Can You Keep Your Car After Filing Chapter 7?
Considering Chapter 7 bankruptcy? Understand the strategic options and legal processes that allow you to keep your car based on your specific situation.
Considering Chapter 7 bankruptcy? Understand the strategic options and legal processes that allow you to keep your car based on your specific situation.
Filing for Chapter 7 bankruptcy is a legal process designed to provide a fresh start by eliminating many types of unsecured debt. A common concern for individuals considering this option is the fate of their personal vehicle. Fortunately, filing for Chapter 7 does not automatically result in the loss of your car, as the bankruptcy system has established procedures that allow filers to retain their vehicles.
Bankruptcy exemptions are specific laws that permit you to protect a certain amount of your property from being sold to pay your creditors. These exemptions apply to your car’s “equity,” which is the vehicle’s current fair market value minus any amount you still owe on a loan. If you own your car outright, its equity is its full market value. Exemptions protect the value of your ownership interest in it, not the car itself.
Every filer can use a motor vehicle exemption, though the specific dollar amount protected varies. The federal bankruptcy code provides an exemption for a motor vehicle valued up to $5,025. Some jurisdictions require you to use their state-specific exemptions, while others allow you to choose between the state and federal lists to best protect your assets.
Filers can also use a “wildcard” exemption, which can be applied to any type of property, including a car. The federal wildcard exemption is $1,675, but it can be increased by up to $15,800 if you do not use the homestead exemption. Combining the motor vehicle and wildcard exemptions increases the total amount of equity you can protect in your vehicle.
If you own your car free and clear of any loans, your ability to keep it depends on its value and your available exemptions. The car’s full fair market value must be completely covered by the motor vehicle exemption, potentially supplemented by a wildcard exemption. If the total exemption amount is greater than or equal to the car’s value, the vehicle is fully exempt, and the bankruptcy trustee cannot sell it.
For instance, if your car has a fair market value of $6,000 and your available exemptions total $7,000, you can protect the car and keep it. However, if the car’s value exceeds your available exemptions, the property is not protected. The trustee may seize the vehicle and sell it to generate funds for your creditors.

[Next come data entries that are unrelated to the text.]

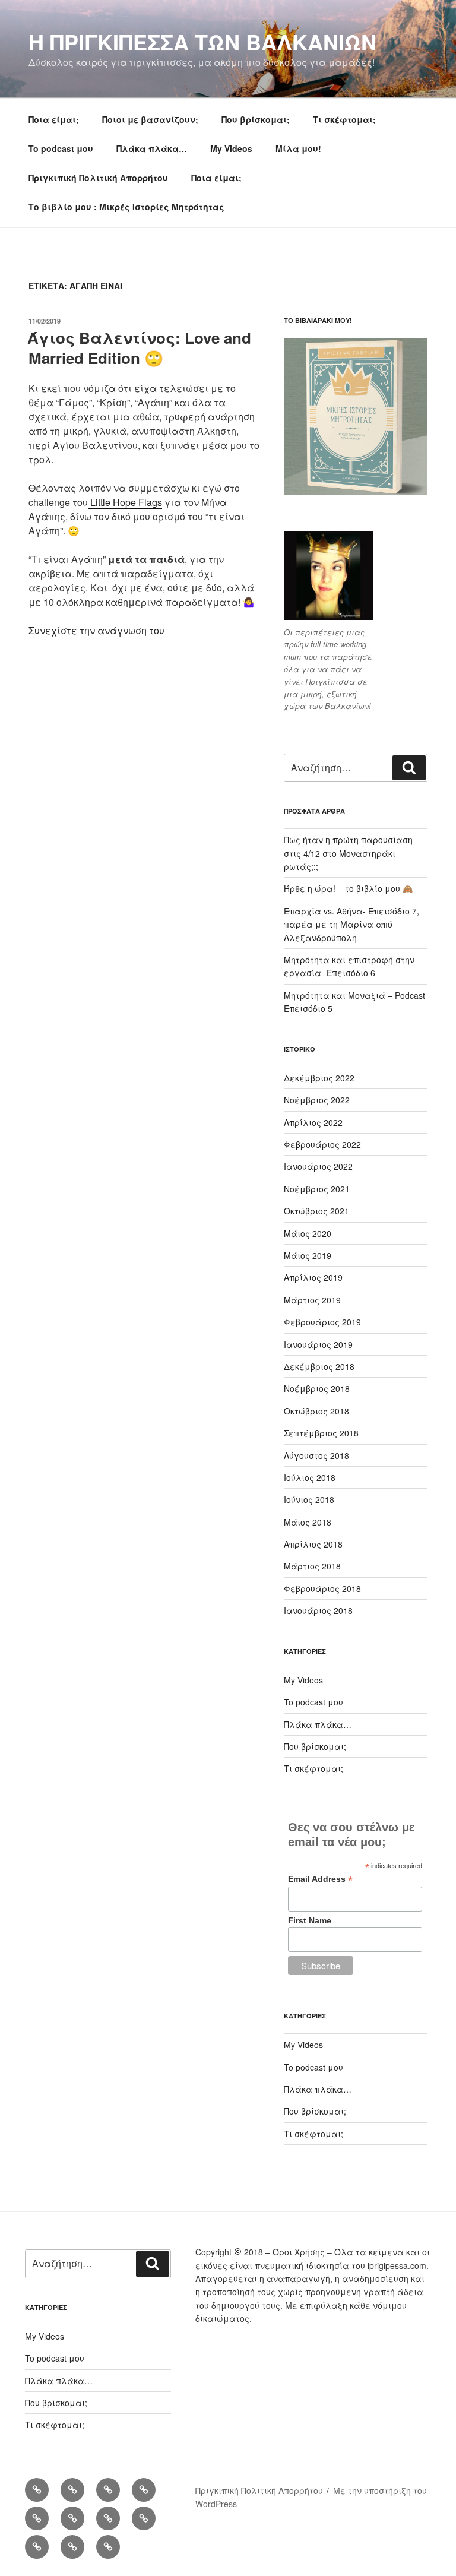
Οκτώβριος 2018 (316, 1411)
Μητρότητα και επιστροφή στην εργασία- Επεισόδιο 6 (349, 966)
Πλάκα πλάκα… (151, 148)
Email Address (320, 1879)
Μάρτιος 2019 (312, 1300)
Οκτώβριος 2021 (316, 1211)
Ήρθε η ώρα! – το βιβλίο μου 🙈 (348, 888)
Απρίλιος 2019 (313, 1277)
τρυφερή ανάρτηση (209, 416)
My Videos (231, 148)
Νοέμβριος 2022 (317, 1100)
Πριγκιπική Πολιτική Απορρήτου (98, 177)
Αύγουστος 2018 (316, 1455)
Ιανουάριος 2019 (318, 1344)
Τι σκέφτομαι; (344, 119)
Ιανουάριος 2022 (318, 1166)
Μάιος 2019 (307, 1255)
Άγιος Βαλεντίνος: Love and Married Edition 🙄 (139, 348)
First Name (309, 1920)
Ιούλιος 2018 (309, 1477)
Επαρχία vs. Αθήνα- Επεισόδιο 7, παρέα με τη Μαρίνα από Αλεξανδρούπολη (351, 924)
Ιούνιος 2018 (309, 1499)
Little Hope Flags (125, 502)
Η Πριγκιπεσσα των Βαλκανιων (202, 41)
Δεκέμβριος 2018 (319, 1366)
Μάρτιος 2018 (312, 1566)
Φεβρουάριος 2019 (322, 1322)
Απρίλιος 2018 (313, 1544)
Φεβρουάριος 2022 (322, 1144)
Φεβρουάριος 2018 (322, 1588)
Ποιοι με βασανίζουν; (150, 119)
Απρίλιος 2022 (313, 1122)
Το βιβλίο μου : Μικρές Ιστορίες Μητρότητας (126, 207)
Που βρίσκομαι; (255, 119)
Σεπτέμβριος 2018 (321, 1433)
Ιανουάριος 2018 (318, 1610)
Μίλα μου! (298, 148)
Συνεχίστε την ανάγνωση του (96, 630)
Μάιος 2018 (307, 1522)
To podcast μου (60, 148)
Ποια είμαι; (53, 119)
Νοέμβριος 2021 (317, 1189)
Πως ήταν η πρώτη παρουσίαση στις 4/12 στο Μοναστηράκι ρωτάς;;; (348, 853)
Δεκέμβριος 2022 (319, 1078)
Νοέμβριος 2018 (317, 1388)
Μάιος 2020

Following the sale, the trustee must pay you the cash value of the exemption amount you claimed. The remaining proceeds, after deducting sales costs and the trustee’s commission, are distributed among your unsecured creditors. If the non-exempt equity is minimal, the trustee may “abandon” the car, meaning they will not sell it because the costs would outweigh the benefit to creditors, allowing you to keep it.
When you have a loan on your car, the debt is “secured” because the vehicle serves as collateral. Chapter 7 bankruptcy provides three distinct paths for handling a car loan, which will determine if you keep the car and how you handle the associated debt.
One option is to reaffirm the debt. This involves signing a new, legally enforceable contract with your lender called a reaffirmation agreement. By reaffirming, you agree to continue making loan payments under the original terms to keep the car. This debt is not discharged in the bankruptcy, meaning you remain personally liable for it.
Another choice is redemption. Redemption allows you to purchase the car from the lender for its current fair market value in a single, lump-sum payment, regardless of the loan balance. This can be a favorable option if your loan balance is higher than the car’s worth. For example, if you owe $15,000 on a car valued at $8,000, you could redeem it by paying the lender $8,000, and the remaining loan balance would be discharged.
The final option is to surrender the vehicle. If you cannot afford the payments or no longer need the car, you can give it back to the lender. When you surrender the car, the bankruptcy process discharges any remaining loan balance. You will no longer have the car, but you will also be free from the debt.
When you have secured property like a car, you must formally declare your plans to the bankruptcy court and your creditor. This is done using the “Statement of Intention for Individuals Filing Under Chapter 7,” or Form 108. This required document communicates whether you intend to reaffirm a loan, redeem the property, or surrender it.
Completing Form 108 requires specific information about your vehicle. You must provide a description of the car, identify the creditor who holds the loan, and check the box corresponding to your chosen course of action. The form also asks you to state whether you have claimed the vehicle as exempt on your bankruptcy schedules.
You must use the official, most current version of the form to ensure compliance with federal bankruptcy rules. Accurately filling out this document is a necessary step in the process of retaining or giving up your vehicle during Chapter 7 proceedings.
After completing the Statement of Intention form, you must adhere to specific procedural deadlines. The form must be filed with the bankruptcy court within 30 days of your initial bankruptcy filing or before the date of your meeting of creditors, whichever is earlier. You are also required to send a copy to the creditor listed on the form.
The steps that follow depend on the choice you declared. If you chose reaffirmation, the lender will send you a reaffirmation agreement to sign. This agreement must then be filed with the court, and in some cases, a judge may need to approve it to ensure it does not place an undue hardship on you.
If you opted for redemption, you must file a motion with the court asking for permission to redeem the vehicle at its fair market value. Once the court approves the motion, you will make the lump-sum payment to the lender. For surrender, you will coordinate directly with the lender to arrange a time and place to return the vehicle.